(SUPPLIED DATA Opens)

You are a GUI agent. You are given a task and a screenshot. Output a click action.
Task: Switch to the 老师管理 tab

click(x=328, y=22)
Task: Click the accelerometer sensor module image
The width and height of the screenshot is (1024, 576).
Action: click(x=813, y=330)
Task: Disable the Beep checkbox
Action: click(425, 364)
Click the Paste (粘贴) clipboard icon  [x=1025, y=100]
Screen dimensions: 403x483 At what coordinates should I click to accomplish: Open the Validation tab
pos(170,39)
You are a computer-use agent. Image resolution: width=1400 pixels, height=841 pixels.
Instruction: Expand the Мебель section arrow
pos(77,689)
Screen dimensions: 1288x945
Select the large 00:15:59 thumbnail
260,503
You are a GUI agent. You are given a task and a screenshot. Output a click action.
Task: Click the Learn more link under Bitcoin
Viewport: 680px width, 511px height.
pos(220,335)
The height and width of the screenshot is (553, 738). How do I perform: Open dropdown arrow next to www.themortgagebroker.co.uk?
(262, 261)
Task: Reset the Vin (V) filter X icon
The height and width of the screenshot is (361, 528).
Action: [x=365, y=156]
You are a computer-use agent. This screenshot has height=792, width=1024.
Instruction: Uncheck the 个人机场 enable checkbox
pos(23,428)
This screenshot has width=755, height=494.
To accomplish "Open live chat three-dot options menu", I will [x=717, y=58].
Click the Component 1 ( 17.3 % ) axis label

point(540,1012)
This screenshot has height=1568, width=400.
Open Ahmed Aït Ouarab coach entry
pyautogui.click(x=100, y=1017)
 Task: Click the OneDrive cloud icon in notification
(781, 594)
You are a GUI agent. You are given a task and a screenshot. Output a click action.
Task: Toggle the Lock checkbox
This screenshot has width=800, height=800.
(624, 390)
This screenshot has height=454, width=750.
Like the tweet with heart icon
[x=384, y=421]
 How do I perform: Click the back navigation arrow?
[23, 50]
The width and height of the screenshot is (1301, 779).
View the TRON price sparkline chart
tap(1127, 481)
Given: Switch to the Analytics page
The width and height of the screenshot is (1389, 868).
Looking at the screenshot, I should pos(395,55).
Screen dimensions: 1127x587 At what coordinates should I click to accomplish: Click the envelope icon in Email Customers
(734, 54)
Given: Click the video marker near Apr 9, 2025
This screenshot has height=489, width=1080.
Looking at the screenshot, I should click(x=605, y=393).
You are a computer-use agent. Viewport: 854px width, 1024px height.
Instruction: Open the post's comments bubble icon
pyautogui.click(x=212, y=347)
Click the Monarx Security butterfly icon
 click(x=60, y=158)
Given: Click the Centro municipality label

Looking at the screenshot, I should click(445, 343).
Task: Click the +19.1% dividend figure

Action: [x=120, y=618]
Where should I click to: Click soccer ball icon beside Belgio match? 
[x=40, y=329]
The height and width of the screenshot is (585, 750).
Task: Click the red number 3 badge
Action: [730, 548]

(SUPPLIED DATA Closes)

● **YOUR TASK**
Report the tally of lines in the listing that carry the string "computer", and nothing else.

● **YOUR RESPONSE**
3